Samuel is on my lap, reading Curious George. My bible is in another room. I reach for my portable electronic device and open a tab to access the Bible Gateway.

Halfway through today’s Numbers passage, it dawns on me: this is not the NRSV.

Where, oh where, is the NRSV? I scroll up and down the menu. It’s gone. In its place is the New Revised Standard Updated Edition (NRSVue).

Apparently, this change took place on May 1.

Here is the announcement, from the National Council of Churches of Christ in the USA, posted in the Bible Gateway.

And here is a report from the Religious News Service, which highlights the new version’s “consideration for ‘modern sensibilities’” (the term “enslaved woman” is preferred to “slave woman,” etc.).

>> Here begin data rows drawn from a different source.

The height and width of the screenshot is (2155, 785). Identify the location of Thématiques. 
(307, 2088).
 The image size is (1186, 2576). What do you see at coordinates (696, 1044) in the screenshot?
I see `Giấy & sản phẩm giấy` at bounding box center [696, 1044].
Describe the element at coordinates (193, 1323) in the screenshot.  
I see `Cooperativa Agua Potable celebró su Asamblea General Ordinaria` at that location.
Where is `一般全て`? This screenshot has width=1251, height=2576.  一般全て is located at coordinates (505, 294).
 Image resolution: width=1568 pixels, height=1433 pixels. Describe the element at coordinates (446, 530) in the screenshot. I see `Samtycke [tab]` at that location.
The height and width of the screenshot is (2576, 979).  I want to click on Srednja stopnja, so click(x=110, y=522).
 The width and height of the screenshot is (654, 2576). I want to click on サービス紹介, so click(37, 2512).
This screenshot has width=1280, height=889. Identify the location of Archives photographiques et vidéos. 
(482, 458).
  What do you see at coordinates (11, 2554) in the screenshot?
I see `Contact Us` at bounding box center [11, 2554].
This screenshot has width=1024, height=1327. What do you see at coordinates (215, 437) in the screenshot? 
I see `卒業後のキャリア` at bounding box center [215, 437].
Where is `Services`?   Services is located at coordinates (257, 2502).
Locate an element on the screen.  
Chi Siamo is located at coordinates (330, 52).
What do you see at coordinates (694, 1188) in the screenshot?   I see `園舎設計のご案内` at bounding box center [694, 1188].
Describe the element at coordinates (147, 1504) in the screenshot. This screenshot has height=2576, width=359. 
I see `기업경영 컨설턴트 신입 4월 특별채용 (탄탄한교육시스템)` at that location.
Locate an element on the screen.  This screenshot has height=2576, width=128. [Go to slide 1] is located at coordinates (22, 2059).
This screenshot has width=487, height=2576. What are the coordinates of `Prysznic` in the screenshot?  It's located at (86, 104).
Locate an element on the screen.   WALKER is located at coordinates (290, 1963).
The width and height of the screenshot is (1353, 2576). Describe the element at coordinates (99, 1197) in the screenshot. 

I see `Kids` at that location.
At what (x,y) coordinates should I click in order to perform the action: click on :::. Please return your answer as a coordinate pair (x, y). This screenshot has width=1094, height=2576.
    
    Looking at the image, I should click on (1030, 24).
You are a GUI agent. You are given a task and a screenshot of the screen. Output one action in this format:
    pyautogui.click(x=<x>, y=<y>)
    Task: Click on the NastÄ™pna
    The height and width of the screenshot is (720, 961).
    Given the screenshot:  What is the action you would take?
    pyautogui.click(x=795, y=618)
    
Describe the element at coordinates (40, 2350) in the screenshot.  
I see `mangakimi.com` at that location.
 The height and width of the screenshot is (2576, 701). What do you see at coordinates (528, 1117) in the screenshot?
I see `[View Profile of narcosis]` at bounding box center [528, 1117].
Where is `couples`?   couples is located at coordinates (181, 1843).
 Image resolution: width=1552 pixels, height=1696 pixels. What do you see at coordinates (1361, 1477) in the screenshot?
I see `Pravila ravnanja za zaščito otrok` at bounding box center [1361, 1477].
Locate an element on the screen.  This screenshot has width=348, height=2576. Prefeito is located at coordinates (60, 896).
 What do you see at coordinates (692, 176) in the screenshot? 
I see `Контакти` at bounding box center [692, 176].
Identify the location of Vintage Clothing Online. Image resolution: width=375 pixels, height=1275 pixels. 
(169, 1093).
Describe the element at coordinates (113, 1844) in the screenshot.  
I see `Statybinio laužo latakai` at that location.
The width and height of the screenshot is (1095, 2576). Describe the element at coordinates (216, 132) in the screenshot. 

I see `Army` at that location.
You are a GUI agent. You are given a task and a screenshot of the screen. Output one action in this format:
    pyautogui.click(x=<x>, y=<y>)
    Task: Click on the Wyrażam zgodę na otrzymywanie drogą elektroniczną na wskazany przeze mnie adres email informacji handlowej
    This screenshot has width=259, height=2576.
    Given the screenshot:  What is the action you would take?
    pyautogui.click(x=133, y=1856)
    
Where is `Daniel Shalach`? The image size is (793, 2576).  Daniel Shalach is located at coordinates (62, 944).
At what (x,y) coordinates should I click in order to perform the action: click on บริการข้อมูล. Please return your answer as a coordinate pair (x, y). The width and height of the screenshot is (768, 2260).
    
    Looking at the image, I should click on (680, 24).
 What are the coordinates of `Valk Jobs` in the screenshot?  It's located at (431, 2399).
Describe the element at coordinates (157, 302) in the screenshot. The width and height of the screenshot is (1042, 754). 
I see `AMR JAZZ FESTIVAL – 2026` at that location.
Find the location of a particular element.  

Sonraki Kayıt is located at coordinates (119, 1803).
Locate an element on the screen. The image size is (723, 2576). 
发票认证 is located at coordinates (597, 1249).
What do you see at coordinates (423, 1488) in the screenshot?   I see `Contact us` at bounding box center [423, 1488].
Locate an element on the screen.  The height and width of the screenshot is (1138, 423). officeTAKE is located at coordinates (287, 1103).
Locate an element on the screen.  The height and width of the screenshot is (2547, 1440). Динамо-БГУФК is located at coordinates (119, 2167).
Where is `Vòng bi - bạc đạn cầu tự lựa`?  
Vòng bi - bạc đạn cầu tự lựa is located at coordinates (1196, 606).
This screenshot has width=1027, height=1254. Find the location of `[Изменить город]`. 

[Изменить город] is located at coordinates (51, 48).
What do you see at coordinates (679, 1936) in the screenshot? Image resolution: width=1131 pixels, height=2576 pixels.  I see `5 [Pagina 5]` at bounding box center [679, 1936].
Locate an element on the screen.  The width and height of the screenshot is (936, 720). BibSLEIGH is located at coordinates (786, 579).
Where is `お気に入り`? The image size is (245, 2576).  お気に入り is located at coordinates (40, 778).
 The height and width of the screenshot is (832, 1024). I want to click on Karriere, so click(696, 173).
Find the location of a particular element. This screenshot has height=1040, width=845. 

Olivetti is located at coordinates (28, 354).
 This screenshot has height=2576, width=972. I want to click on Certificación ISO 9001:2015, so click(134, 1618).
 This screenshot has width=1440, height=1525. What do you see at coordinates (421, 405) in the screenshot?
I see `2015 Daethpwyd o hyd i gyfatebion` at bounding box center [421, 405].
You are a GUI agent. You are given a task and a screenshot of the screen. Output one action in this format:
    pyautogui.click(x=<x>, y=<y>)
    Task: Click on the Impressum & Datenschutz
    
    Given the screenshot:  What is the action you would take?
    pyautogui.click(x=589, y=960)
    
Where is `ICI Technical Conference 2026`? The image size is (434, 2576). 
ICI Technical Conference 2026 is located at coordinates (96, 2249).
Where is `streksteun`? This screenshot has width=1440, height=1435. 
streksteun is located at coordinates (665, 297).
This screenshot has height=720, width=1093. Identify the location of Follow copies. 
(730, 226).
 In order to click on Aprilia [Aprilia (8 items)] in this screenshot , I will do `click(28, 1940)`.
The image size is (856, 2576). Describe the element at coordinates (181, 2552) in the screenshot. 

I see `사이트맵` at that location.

All right. As Miss Brodie says, for those who like that sort of thing, that is the sort of thing they like. These changes may even be good. But I am in the middle of reading through the NRSV, and it is annoying not to have it in the Bible Gateway.

♦ ♦ ♦ ♦ ♦

I am making too much of this. The Bible Gateway still maintains these editions:
  • New Revised Standard Version, Anglicised (NRSVA) (note the “s” in “anglicised” 😇);
  • New Revised Standard Version, Anglicised Catholic Edition (NRSVACE);
  • New Revised Standard Version, Catholic Edition (NRSVCE).
So, if I want to, I can just read from one of them, if I am not reading from a paper bible. I can read from one of the “anglicised” editions if I want to pretend I’m a character in Midsomer Murders.

(When reading the Bible, as when doing other things, it is tempting to pretend.)

Of course, in Midsomer Murders, charcters always use the Authorized Edition.

♦ ♦ ♦ ♦ ♦

Thinking about it more, I am not sure the “modern sensibilities” are defensible – at least, not in certain cases. The Religious News Service tells us that in the new edition, various updates
reflect a decision to avoid identifying people based on their disabilities.

A verse in Matthew that previously referred to “demoniacs, epileptics and paralytics,” now reads “people possessed by demons or having epilepsy or afflicted with paralysis.”
That demon possession is a medical disability, in the way that epilepsy and paralysis are medical disabilities – that it is not, in fact, a mark of spiritual identity – is too hefty an assumption for a translator to make.

Of course, the NRSVue doesn’t say that demon possession is a “disability.” Its language is neutral about that. (I haven’t tried to find out if the new phrasing is any more, or any less, faithful to the Greek.)

Again, what troubles me is the bluntness of the apparent motive for this change. The change itself – in this passage – may be all right.